Around 650 students from agricultural technical and vocational schools took part in the School Days organised at Fieragricola, engaging in discussions on innovation, professional pathways and the future of the sector. During the initiative, FederUnacoma – partner of the Agri-Digital Growth project – met the students over several days of exchange. Lorenzo Iuliano, as Head of Education and Training for FederUnacoma, interacted directly with them throughout the programme.
Many of these students come from territories with a deep agricultural vocation; for some, farming is already part of their family background. The conversations revealed a sector in transition, interpreted through the eyes of a generation that does not approach agriculture as inheritance alone but as a field open to transformation.
“What struck me most was their curiosity,” Iuliano explains. Students were eager to understand how to continue their education and define their professional trajectory in a sector undergoing rapid transformation. As he observes, there is “a strong desire to change the paradigm, to break existing schemes.” The significant presence of young women also signalled that agriculture is expanding its professional landscape and diversifying its identity.
Questions about employment quickly moved to the centre of the exchange. Entry into the labour market became a recurring theme, as students sought clearer pathways linking education to real professional opportunities.
Discussions on innovation turned to concrete technologies. Drones attracted particular interest, followed by robotics and artificial intelligence. Students demonstrated a clear awareness of the role digital tools can play within professional practice. “The goal of AI is informed decision-making,” Iuliano notes, underlining that these systems enhance analytical capacity within complex operational environments and serve to support human expertise.
“They are extremely imaginative,” he adds. Their ideas are often unexpected, sometimes playful, yet insightful. What stands out is a genuine desire to contribute meaningfully to the future of the sector. In agriculture, this sense of vocation is particularly marked; it calls for structured preparation capable of translating enthusiasm into professional competence.

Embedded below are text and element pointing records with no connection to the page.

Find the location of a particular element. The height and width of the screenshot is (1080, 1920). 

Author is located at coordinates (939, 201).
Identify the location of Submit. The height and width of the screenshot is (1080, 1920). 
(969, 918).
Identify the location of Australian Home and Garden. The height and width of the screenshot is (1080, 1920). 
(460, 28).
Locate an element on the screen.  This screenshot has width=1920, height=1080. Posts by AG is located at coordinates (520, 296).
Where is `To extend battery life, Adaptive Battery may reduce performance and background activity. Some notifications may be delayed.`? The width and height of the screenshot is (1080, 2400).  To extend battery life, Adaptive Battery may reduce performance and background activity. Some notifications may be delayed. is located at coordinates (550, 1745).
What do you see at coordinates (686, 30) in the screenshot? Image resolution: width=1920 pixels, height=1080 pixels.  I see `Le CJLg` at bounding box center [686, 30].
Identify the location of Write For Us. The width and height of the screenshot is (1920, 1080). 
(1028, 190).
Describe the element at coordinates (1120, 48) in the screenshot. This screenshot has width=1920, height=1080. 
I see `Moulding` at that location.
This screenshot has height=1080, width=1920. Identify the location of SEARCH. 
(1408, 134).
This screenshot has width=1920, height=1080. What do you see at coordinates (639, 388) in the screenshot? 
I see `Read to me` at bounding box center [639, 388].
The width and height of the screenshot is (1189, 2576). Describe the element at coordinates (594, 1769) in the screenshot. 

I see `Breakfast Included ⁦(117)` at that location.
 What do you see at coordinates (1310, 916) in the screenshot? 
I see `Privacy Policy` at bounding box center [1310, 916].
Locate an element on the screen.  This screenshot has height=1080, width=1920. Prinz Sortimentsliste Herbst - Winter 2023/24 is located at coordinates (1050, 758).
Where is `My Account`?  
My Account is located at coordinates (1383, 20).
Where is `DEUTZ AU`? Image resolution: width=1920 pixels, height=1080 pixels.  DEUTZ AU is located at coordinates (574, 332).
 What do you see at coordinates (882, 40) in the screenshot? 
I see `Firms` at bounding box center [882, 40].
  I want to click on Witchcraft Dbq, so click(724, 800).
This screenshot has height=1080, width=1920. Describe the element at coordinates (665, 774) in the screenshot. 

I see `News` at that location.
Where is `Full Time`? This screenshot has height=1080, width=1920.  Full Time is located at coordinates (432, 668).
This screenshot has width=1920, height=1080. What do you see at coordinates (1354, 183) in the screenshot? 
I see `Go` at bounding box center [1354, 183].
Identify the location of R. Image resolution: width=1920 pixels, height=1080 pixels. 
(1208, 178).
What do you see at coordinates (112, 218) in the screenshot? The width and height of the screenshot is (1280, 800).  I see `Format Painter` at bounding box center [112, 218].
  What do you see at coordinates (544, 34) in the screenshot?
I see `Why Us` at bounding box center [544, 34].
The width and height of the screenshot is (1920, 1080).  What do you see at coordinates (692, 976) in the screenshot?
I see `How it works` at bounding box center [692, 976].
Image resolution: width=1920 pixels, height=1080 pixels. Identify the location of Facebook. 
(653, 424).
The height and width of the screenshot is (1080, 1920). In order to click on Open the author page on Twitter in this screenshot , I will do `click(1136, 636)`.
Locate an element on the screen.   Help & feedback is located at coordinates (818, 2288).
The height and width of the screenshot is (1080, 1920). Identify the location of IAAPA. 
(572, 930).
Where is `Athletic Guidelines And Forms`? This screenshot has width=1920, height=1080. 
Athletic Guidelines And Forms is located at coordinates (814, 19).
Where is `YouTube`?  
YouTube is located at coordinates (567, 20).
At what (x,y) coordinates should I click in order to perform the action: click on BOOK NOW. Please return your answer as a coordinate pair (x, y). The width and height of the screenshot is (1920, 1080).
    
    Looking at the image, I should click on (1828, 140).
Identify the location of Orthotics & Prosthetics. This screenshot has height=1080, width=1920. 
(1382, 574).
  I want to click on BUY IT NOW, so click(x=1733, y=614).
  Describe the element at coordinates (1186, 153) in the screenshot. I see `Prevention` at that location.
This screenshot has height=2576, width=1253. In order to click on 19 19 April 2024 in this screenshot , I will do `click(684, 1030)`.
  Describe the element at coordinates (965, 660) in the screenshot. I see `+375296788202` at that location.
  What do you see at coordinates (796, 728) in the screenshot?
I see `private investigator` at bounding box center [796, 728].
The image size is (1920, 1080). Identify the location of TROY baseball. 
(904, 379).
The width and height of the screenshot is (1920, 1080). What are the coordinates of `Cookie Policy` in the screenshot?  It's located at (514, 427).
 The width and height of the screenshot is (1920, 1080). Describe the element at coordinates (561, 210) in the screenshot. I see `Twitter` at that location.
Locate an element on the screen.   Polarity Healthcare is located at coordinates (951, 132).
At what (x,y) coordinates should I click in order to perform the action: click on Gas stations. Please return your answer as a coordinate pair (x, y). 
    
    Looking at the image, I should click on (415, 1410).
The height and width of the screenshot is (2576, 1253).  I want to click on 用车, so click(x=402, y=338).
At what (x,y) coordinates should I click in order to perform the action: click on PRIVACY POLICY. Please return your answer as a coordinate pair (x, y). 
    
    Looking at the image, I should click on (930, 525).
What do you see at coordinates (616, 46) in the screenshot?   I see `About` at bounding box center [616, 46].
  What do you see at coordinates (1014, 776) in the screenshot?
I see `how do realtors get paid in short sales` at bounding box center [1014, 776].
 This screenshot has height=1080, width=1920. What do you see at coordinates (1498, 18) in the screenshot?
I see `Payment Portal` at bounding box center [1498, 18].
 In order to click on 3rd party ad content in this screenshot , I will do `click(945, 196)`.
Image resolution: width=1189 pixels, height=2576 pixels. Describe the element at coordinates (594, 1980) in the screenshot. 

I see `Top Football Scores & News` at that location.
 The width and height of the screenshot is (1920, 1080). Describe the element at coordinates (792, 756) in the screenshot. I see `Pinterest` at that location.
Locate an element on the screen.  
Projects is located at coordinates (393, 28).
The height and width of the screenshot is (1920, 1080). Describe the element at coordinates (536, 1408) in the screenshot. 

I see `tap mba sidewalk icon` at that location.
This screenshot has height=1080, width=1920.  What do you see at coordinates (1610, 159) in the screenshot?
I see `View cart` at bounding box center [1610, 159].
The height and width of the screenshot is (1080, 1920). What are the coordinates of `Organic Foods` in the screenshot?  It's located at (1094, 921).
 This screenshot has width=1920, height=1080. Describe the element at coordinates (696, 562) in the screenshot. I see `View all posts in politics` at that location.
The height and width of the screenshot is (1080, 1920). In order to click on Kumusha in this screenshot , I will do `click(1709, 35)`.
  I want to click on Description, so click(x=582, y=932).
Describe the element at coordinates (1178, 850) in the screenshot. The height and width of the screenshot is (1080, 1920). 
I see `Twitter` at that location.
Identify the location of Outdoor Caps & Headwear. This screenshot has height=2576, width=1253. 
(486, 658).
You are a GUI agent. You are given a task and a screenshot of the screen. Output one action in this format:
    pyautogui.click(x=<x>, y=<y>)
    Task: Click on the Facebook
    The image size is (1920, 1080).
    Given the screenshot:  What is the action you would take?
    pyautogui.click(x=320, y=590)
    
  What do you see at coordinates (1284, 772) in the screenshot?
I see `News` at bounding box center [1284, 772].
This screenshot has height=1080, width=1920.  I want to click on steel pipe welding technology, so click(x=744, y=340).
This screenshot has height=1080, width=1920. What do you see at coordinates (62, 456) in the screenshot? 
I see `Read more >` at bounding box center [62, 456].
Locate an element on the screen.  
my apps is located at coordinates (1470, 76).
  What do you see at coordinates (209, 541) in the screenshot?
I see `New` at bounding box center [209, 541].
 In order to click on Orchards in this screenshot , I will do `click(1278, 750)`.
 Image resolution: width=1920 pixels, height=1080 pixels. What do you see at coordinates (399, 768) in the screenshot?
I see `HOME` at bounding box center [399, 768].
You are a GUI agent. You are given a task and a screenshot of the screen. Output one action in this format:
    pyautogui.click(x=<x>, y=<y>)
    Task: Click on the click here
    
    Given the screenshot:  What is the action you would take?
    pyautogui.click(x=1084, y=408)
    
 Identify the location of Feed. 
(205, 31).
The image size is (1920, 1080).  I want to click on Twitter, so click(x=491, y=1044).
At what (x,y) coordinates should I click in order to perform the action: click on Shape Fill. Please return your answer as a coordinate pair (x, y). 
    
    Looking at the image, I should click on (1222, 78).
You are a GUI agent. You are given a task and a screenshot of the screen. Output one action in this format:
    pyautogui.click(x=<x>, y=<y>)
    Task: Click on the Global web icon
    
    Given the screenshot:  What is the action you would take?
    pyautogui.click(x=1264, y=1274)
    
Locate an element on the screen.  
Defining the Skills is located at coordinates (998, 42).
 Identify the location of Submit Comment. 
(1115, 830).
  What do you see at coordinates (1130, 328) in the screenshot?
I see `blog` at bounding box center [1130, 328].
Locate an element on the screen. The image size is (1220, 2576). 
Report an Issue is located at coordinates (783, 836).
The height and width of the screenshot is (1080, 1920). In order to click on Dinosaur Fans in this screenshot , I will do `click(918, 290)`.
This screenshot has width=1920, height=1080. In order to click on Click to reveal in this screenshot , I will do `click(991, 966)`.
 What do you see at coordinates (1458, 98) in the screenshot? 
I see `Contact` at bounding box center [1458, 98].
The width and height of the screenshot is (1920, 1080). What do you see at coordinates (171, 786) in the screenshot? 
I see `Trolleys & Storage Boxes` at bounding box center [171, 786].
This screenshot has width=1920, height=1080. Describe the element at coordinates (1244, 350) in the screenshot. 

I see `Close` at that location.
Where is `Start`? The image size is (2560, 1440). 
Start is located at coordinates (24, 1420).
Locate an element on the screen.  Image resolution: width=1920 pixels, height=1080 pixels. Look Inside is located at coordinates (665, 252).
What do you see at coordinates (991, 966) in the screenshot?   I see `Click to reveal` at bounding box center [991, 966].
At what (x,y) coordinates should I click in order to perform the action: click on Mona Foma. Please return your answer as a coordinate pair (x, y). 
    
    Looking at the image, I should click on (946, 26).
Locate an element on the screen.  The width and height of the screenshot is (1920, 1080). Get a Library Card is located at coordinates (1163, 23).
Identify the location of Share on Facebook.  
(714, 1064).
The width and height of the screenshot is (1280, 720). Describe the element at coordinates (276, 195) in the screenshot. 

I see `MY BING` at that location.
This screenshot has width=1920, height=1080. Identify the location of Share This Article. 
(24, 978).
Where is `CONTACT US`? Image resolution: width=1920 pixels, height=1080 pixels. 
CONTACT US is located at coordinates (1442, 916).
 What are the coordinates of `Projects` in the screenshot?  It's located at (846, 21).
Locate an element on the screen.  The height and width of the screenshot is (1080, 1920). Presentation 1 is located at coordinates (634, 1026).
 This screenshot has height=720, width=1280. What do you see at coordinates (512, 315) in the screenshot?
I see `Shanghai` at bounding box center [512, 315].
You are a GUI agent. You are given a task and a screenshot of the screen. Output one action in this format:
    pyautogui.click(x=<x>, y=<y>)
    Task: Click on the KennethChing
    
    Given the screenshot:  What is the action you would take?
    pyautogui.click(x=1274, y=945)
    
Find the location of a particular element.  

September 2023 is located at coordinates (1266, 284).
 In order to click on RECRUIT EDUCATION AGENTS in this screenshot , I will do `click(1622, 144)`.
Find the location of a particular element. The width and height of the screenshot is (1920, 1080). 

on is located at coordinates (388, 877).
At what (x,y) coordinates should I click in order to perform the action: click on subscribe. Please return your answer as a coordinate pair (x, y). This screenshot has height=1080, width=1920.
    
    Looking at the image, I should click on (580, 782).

This is where Agri-Digital Growth intervenes.
As Iuliano explains, digitalisation needs to respond to real field conditions. “Digital innovation only works when it integrates effectively into operational routines,” he notes.
Agri-Digital Growth builds precisely on this premise. The project starts from existing operational realities and aligns technological innovation with the concrete needs of the sector. It is for this reason that, from late spring onwards, a series of free applied modules will address precision farming fundamentals, robotics, data processing, artificial intelligence and precision viticulture.
The impact concerns the way daily work is interpreted and evaluated. Access to structured data, clearer field diagnostics and measurable performance indicators enables operators to analyse variability with greater precision, monitor decisions over time and base improvements on evidence that can be verified and quantified.
Applied training occupies a central role in this process. It expands analytical capacity and consolidates professional autonomy. As Iuliano concludes, “It means having the tools to evaluate options independently, to gain a clearer and more systematic understanding of operational conditions.”